In this work, chitosan/cellulose/β-cyclodextrin nanostructure was synthesized by cross-linking chitosan and cellulose with EDTA followed by bridging with ethylenediamine-β-cyclodextrin. The chitosan/cellulose/β-cyclodextrin bio-based nanostructure is a novel drug delivery system that has been developed for the delivery of hydrophobic drugs.
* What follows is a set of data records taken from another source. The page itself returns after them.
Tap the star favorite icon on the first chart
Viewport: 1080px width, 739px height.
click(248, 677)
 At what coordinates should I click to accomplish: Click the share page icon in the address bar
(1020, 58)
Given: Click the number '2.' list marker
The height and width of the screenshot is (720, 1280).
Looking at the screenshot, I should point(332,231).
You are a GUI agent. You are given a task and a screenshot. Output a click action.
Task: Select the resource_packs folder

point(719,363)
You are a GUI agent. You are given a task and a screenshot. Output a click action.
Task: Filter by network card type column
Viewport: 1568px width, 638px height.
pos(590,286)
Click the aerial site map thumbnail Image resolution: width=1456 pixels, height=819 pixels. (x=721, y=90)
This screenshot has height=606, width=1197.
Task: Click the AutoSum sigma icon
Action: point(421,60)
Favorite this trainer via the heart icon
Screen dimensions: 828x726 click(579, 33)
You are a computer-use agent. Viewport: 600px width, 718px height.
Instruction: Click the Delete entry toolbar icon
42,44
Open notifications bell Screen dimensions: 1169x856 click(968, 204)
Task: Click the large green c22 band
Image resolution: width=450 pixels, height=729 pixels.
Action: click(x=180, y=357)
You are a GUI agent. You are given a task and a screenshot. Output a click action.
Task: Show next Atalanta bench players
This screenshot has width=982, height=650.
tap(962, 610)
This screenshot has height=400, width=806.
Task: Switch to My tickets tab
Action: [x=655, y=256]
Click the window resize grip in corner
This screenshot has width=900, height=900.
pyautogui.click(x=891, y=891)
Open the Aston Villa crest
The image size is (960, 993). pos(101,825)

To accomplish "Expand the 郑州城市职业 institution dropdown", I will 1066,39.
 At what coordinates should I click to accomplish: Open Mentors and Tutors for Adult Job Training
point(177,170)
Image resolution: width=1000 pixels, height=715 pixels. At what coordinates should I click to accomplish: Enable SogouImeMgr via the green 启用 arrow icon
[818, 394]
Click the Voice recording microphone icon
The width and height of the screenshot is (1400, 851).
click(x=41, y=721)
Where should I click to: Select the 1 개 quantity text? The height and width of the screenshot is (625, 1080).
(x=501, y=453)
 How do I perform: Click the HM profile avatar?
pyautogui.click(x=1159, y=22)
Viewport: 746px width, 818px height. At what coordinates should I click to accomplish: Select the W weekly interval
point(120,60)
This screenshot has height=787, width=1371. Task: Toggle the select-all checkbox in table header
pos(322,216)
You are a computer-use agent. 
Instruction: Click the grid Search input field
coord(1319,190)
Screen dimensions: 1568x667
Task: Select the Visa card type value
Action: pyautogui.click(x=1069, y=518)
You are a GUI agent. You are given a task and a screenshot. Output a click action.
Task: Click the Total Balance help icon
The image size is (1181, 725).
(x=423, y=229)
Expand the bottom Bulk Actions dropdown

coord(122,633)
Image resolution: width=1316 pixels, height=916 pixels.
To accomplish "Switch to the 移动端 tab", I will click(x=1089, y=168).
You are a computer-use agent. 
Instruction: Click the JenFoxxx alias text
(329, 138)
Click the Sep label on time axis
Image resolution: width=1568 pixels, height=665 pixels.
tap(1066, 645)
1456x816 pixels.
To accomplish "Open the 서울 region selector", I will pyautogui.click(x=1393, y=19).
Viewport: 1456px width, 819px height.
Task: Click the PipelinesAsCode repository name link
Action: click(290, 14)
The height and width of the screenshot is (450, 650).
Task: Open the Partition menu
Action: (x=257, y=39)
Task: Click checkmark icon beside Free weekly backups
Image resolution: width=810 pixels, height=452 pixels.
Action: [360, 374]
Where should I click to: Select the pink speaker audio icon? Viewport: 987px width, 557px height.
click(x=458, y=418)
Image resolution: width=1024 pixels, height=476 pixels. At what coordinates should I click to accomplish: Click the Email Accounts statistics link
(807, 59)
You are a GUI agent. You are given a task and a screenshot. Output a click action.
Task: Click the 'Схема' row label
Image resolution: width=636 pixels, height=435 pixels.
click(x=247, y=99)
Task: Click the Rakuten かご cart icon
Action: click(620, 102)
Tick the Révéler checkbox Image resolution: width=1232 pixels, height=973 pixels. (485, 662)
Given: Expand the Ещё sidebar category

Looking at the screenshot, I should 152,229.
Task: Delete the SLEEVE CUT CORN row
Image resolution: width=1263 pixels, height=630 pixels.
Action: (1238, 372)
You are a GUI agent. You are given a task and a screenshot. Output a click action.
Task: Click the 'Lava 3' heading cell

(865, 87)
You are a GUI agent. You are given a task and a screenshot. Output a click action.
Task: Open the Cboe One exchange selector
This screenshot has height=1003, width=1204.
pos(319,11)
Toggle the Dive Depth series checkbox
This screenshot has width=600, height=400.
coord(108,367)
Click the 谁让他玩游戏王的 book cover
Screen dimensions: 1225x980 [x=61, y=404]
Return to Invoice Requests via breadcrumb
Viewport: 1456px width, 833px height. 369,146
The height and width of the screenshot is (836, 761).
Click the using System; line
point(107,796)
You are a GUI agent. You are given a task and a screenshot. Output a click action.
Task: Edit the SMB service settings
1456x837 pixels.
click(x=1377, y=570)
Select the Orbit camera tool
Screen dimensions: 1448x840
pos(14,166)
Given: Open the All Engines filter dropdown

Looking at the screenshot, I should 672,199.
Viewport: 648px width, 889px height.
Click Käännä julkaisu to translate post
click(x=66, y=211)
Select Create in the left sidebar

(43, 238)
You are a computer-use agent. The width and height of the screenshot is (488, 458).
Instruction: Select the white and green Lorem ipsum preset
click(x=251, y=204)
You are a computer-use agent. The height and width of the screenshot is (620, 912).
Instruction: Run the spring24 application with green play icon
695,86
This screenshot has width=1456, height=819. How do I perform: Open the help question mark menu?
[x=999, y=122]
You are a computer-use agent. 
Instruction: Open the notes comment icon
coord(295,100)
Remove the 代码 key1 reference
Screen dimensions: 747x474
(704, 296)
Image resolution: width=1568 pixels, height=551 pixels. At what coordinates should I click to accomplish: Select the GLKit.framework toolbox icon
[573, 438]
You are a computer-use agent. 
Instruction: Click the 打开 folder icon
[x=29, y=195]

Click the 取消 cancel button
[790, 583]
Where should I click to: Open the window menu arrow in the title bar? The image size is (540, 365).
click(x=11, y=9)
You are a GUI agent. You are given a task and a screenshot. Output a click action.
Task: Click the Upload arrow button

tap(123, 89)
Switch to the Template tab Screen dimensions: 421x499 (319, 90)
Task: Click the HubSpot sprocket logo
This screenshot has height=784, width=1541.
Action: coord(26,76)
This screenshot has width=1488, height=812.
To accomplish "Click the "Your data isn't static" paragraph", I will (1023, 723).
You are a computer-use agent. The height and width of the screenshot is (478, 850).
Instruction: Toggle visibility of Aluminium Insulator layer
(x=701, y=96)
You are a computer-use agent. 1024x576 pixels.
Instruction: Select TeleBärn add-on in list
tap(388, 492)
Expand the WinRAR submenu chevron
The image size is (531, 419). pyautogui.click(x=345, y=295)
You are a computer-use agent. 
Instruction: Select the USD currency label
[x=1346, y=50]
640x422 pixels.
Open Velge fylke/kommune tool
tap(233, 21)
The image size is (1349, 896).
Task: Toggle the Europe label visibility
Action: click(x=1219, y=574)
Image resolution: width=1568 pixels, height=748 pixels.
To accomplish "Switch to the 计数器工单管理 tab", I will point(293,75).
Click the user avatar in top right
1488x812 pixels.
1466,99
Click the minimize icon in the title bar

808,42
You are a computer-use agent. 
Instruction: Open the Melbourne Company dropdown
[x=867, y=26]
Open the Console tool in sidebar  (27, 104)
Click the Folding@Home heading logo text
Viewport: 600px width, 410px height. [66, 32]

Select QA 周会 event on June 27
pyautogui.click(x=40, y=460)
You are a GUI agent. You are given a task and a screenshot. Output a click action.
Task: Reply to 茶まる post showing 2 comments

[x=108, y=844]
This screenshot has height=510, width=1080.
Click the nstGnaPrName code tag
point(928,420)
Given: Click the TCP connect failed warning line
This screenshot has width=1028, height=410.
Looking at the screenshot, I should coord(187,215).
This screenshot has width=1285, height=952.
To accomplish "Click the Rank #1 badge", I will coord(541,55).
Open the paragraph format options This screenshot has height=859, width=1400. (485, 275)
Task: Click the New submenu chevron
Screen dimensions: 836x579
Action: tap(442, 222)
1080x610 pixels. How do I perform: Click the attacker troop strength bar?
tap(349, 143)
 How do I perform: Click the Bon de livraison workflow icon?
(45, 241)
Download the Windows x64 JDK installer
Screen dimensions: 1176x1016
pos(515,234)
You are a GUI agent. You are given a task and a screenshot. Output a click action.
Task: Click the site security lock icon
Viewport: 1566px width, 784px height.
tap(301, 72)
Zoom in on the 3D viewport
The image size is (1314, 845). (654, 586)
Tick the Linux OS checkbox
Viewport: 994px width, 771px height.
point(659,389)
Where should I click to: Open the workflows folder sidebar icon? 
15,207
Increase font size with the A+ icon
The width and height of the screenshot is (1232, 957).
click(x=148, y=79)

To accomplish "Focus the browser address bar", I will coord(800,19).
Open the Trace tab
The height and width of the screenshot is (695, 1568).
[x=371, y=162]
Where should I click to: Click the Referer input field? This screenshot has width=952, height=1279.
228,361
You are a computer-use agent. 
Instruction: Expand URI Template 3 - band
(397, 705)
The chitosan/cellulose/β-cyclodextrin nanostructure was characterized by EDX, XRD, FESEM, TGA, FT-IR, in vitro drug loading and release study. The drug efficiency of the curcumin inclusion complex with chitosan/cellulose/β-cyclodextrin was higher compared to chitosan-EDTA-cellulose and increased with increasing β-cyclodextrin fragments. The curcumin release behavior from chitosan-EDTA-cellulose and chitosan/cellulose/β-cyclodextrin nanostructures was evaluated at two pHs of 5.5 (acidic extracellular microenvironment of tumors) and 7.4 (typical physiological pH of most body tissues and fluids) in 72 h, which was better fitted with the Korsmeyer's-Peppas kinetic model. The cytotoxicity of curcumin-loaded chitosan/cellulose/β-cyclodextrin was less than free curcumin. It appeared that the presence of β-cyclodextrin appreciably reduced the burst release observed in chitosan-EDTA-cellulose network. Finally, chitosan/cellulose/β-cyclodextrin was obtained with nanoparticle size of about 56.07 ± 12.11 nm, zeta potential range of 31.26 ± 0.09 to 47.98 ± 0.11 mV, and encapsulation efficiency of 86.0 ± 0.17%. The outcomes indicated that the chitosan/cellulose/β-cyclodextrin nanostructure is applicable for the parenteral injection delivery of the curcumin anticancer drug.